Problem to solve: Filter the listing so that only lines with the word "header" remain.
────────────────────────────────────────
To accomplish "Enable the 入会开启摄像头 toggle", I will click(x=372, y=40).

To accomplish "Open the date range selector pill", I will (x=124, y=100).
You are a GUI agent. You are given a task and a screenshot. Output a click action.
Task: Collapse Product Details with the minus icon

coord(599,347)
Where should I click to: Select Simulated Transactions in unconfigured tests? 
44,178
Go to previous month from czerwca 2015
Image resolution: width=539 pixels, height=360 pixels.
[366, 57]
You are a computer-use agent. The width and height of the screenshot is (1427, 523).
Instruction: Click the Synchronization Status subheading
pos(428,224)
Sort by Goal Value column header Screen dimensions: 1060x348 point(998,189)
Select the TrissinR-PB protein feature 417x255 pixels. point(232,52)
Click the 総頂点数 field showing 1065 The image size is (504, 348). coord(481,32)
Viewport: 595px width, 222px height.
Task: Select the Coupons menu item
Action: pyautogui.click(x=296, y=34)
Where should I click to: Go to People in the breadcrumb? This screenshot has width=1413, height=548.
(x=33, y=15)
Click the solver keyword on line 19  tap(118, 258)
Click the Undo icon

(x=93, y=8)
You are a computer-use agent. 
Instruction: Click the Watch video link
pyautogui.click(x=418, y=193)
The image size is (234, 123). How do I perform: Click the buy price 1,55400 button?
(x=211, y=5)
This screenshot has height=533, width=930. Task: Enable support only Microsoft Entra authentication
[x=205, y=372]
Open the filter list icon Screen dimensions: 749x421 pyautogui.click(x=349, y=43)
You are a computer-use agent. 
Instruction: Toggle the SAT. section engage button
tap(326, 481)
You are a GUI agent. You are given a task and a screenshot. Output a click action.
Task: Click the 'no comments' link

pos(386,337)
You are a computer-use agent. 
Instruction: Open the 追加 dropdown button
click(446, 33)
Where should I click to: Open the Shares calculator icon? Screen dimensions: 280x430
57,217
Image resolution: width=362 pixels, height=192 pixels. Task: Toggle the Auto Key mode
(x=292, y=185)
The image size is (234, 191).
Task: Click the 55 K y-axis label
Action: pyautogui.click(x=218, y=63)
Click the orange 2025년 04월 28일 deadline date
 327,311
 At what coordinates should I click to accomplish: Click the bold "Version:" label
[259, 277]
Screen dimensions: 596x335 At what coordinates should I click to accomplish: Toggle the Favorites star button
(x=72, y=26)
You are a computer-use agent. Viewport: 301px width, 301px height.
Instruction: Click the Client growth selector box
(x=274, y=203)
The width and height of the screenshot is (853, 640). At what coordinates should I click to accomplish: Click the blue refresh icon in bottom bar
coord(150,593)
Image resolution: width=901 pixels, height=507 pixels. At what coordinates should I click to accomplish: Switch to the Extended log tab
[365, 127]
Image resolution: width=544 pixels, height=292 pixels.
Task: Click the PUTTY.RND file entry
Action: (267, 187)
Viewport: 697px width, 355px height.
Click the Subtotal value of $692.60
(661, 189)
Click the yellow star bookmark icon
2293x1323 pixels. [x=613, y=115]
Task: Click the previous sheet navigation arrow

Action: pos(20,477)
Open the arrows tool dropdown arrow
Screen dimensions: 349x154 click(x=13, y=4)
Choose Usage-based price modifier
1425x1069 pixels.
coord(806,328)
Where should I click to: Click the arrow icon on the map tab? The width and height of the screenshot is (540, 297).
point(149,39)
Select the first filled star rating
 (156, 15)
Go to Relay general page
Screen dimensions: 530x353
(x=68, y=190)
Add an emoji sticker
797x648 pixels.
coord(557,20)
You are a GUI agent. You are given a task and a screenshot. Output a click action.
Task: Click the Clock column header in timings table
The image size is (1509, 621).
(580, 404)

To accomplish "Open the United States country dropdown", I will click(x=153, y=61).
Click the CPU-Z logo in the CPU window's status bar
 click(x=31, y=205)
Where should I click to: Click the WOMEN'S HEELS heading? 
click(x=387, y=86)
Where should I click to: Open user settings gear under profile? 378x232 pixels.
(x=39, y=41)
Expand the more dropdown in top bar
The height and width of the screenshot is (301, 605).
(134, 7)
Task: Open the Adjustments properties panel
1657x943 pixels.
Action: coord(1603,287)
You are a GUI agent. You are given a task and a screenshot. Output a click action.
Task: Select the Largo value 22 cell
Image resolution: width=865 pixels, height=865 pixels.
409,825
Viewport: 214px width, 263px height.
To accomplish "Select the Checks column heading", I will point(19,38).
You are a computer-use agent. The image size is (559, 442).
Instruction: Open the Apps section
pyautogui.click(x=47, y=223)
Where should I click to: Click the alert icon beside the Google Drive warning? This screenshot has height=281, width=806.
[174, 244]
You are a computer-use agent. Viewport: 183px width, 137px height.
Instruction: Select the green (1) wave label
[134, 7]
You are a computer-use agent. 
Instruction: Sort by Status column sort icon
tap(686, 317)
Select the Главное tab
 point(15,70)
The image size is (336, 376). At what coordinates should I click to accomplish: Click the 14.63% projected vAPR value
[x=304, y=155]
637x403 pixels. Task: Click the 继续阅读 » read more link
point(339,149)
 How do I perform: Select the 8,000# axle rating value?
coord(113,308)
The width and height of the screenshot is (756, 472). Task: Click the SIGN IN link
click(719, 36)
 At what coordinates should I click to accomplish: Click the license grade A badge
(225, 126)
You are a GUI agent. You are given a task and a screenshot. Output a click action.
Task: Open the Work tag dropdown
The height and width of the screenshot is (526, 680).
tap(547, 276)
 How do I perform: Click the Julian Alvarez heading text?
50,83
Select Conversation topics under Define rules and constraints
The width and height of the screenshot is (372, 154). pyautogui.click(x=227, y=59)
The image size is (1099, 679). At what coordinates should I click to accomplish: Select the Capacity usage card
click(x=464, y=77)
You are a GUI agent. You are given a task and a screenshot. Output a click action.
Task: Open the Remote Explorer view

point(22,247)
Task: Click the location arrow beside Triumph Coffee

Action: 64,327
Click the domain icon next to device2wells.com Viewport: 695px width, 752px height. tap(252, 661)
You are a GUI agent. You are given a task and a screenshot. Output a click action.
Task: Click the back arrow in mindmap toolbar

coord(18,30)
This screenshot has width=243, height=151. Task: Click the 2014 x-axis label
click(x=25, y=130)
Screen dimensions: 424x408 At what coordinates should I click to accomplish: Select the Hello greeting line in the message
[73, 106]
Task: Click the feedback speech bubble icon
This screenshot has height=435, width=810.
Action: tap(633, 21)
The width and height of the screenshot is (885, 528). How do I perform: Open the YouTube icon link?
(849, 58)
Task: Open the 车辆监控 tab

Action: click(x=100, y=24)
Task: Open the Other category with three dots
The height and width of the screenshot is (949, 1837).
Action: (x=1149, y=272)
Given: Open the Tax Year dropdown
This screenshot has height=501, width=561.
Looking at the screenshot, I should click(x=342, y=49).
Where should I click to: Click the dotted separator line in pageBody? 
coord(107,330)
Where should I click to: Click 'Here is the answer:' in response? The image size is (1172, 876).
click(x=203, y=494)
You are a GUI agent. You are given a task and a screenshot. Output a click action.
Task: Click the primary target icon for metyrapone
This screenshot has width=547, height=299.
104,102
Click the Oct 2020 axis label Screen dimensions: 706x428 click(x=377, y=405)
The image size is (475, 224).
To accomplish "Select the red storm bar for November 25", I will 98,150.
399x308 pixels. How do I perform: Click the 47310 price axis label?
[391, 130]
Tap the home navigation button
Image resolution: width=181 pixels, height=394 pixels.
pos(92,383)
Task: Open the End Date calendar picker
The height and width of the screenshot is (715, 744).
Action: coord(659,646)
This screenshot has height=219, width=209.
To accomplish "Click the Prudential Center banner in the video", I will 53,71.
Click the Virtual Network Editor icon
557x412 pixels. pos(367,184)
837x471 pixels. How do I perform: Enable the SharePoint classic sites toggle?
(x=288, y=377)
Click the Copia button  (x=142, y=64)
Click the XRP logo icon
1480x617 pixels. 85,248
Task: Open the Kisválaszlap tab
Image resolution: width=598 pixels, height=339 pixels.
────────────────────────────────────────
Solved problem:
Sort by Goal Value column header Screen dimensions: 1060x348 point(998,189)
Task: Click the Clock column header in timings table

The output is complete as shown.